Saturday, December 08, 2018

 

Realidade e Verdade



A realidade é deslumbrante. Geralmente não reparamos nela, tão entretidos que andamos, ocupados com o seu complexo sucedâneo: o mapa mental que dela fazemos, em permanente atualização.

A mente, esse instrumento utilíssimo, para nos guiar nas dificuldades e desafios do dia a dia, usando a memória colossal dos dias passados e talvez as memórias acumuladas nos nossos genes ao longo de milénios e usando ainda a sua capacidade extraordinária de projeção de futuros possíveis, esse que é o mais poderoso e complexo “objeto” conhecido da criação, se não soubermos geri-lo de forma equilibrada e com discernimento, pode tornar-se um perigo e um inimigo, nosso e dos outros.

Sob a realidade, de uma quase insuportável beleza, esconde-se porém algo sinistro: a verdade. Aquela que buscaram pensadores, filósofos e poetas. Poucos a encontraram e menos ainda tiveram a coragem de olhá-la de frente. Como o Sol, poderoso e incomparável criador e mantenedor das condições da vida neste planeta, também a verdade (da nossa condição humana) não pode nem deve ser encarada de frente, a olho nu – um fere a vista e pode cegar, outra fere o espírito e pode submergi-lo na desesperança.

Entretanto, somos donos do nosso olhar: podemos olhar para onde quisermos, enquanto nos for permitido (vi)ver. Por um lado temos o dever de olhar para nós e para os outros. Por outro, temos de fazer a escolha essencial: olhar a realidade ou olhar a verdade.

Depois de ter olhado a verdade de frente (como o filósofo), confesso que tive de desviar o olhar e voltar a deixar-me deslumbrar pela realidade (como o poeta). Escolho esta.

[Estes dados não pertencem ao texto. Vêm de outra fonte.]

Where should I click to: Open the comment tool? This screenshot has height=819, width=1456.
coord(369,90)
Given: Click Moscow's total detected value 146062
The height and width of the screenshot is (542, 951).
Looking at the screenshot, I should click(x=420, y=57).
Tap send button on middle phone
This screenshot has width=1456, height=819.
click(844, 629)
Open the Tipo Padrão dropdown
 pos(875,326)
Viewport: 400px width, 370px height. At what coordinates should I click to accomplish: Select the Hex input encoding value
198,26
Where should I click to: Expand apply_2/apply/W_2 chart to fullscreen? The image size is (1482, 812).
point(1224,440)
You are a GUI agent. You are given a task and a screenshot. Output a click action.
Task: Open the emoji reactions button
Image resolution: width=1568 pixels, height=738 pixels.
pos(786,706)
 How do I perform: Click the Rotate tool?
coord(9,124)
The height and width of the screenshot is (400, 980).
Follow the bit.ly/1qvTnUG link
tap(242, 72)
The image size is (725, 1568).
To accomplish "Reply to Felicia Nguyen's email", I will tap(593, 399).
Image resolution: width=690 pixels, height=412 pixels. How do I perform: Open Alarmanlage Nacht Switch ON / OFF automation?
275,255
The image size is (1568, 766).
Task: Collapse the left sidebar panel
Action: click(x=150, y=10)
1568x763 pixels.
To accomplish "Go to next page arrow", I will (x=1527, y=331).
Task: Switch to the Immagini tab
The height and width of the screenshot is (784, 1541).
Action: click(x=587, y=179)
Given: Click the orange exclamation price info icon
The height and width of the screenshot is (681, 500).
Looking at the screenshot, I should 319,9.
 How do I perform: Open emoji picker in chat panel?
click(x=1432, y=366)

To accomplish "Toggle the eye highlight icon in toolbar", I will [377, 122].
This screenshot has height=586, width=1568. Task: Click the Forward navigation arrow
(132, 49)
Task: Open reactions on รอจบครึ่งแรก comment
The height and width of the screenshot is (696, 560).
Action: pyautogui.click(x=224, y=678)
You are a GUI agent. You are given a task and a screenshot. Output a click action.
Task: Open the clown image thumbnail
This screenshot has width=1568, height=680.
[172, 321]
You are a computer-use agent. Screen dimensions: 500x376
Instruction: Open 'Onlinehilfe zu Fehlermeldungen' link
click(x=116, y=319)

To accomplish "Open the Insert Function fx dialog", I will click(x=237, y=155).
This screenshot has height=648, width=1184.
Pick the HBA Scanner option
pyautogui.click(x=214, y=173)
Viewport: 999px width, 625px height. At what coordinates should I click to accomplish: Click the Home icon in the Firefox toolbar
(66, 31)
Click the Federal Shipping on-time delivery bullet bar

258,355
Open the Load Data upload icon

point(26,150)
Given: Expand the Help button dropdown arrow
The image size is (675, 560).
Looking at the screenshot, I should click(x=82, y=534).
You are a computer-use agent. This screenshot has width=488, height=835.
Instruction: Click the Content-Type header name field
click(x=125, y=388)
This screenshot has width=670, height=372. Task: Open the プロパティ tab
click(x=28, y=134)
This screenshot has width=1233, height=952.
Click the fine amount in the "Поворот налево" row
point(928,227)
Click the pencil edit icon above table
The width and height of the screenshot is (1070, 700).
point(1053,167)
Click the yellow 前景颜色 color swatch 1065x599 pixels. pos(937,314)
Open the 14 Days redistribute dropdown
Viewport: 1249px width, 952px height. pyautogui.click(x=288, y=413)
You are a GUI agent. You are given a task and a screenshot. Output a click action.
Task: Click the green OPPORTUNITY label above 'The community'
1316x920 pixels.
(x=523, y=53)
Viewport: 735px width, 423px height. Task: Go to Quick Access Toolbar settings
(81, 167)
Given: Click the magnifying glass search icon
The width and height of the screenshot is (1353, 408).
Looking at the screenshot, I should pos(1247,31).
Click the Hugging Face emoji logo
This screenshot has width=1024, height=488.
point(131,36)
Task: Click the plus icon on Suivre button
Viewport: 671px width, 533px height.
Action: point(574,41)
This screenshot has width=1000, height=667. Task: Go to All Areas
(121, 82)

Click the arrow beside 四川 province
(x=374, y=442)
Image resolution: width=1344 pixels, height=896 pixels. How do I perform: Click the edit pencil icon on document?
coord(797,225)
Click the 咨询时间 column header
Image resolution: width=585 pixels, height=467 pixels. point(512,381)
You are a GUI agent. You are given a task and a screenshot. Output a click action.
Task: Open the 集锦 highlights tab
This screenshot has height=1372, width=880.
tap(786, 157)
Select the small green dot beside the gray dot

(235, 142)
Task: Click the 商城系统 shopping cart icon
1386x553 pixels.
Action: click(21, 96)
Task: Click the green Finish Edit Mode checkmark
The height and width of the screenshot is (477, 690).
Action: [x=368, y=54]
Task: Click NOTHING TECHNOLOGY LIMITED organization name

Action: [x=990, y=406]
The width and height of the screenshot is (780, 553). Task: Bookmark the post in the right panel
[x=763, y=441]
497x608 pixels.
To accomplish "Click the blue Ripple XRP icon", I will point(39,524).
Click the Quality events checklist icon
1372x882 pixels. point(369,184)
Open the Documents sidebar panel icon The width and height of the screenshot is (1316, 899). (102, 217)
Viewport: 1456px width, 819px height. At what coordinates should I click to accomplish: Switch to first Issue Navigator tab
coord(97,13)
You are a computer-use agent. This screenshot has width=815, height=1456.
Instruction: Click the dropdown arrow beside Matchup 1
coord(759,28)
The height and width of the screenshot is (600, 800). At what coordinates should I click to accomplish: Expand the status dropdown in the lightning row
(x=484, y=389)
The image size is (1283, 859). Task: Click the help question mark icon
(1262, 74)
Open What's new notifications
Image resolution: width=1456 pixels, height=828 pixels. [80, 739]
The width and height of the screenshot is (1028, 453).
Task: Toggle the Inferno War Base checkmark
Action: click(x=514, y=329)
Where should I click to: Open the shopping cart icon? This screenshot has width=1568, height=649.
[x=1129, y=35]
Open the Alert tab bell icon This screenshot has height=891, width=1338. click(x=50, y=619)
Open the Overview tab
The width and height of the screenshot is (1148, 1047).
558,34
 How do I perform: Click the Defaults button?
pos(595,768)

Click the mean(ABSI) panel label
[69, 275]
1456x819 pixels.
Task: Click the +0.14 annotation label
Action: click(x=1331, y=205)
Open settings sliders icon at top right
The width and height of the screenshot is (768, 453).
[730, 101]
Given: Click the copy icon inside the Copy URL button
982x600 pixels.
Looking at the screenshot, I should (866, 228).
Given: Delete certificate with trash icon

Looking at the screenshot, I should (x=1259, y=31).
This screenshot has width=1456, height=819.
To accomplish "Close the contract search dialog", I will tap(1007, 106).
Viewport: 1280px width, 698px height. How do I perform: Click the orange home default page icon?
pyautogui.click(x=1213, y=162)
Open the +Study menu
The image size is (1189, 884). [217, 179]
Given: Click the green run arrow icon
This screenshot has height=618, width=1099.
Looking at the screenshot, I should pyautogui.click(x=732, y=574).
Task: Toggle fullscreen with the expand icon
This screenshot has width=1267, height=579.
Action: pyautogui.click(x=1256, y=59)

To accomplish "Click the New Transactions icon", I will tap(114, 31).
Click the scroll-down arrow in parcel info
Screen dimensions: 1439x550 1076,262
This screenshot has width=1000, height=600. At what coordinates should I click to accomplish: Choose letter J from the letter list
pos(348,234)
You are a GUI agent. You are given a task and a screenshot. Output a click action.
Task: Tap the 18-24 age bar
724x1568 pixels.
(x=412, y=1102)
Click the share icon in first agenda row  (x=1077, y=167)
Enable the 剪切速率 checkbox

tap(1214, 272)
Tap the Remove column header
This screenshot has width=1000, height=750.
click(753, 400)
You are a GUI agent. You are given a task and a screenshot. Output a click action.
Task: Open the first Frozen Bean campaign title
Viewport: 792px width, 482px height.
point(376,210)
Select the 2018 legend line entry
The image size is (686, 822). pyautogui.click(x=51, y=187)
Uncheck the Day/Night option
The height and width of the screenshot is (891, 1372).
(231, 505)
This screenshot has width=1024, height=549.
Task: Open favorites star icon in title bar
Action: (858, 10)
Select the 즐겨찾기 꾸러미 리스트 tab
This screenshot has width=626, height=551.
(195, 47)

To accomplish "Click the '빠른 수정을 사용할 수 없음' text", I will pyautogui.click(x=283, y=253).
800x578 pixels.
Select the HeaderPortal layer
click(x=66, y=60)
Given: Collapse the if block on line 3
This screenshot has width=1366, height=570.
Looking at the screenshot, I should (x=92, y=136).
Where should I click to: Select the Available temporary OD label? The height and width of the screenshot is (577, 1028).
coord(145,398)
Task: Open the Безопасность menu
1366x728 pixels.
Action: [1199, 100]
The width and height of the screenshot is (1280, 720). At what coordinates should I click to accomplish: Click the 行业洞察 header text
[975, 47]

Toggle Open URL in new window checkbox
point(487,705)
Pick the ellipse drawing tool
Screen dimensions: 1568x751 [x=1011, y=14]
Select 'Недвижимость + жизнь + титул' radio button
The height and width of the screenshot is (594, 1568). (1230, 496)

Mas não posso deixar de olhar, de vez enquando, de soslaio, a verdade (da humana condição, a minha e a de todos). Isso relembra-me e ocasiona em mim uma compaixão ilimitada por todos os que comigo se cruzam ou interagem. Todos, sem exceção, por mais vivos e brilhantes que se mostrem, não deixam de ser, como eu e todos os seres vivos, gado a caminho do matadouro.







Wednesday, December 05, 2018

 

Reflexões Privadas






  1. A vida é uma viagem. Uma viagem variada, de muitas paisagens e pessoas, encontros e desencontros, sonhos, trabalhos, sucessos e perdas, sofrimentos, nossos e alheios (e alguns nos tocam).
  2. Uma viagem para o matadouro.
  3. A qualquer instante, independentemente da idade ou condição, do pensamento ou disposição, pode chegar a nossa vez, com ou sem aviso prévio.
  4. Gostaríamos de ser livres e felizes. Impossível, tanto uma como outra. A nossa condição de gado a caminho do matadouro (que sabe, embora procure a todo o custo ignorá-lo), impede, em absoluto, ambas as possibilidades.
  5. E como poderia um ser humano ser feliz, sem ser um tremendo egoísta, se todos os outros seres humanos não pudessem sê-lo também?!
  6. A nossa mente foi criada com a capacidade de engendrar deuses. Temo-lo feito de forma bastante criativa, por toda a parte e em todas as épocas. Servem de orientação, proteção e consolo do espírito, que sabe, mas não pode aceitar, que somos gado a caminho do matadouro.
  7. Resta-nos apreciar a magnífica paisagem, de preferência em boa companhia e tentar aceitar (embora seja impossível), a nossa condição.
  8. Se pudermos amar, amemos. Se não, aceitemos cada um como é e respeitemos a sua viagem terrível (como a nossa).
  9. Pelo caminho, na nossa inconsciência, convidamos outros para viajar (filhos), recusando ver que estamos condenando mais seres ao final infeliz de todos.
  10. Isso nos torna cúmplices involuntários de homicídio.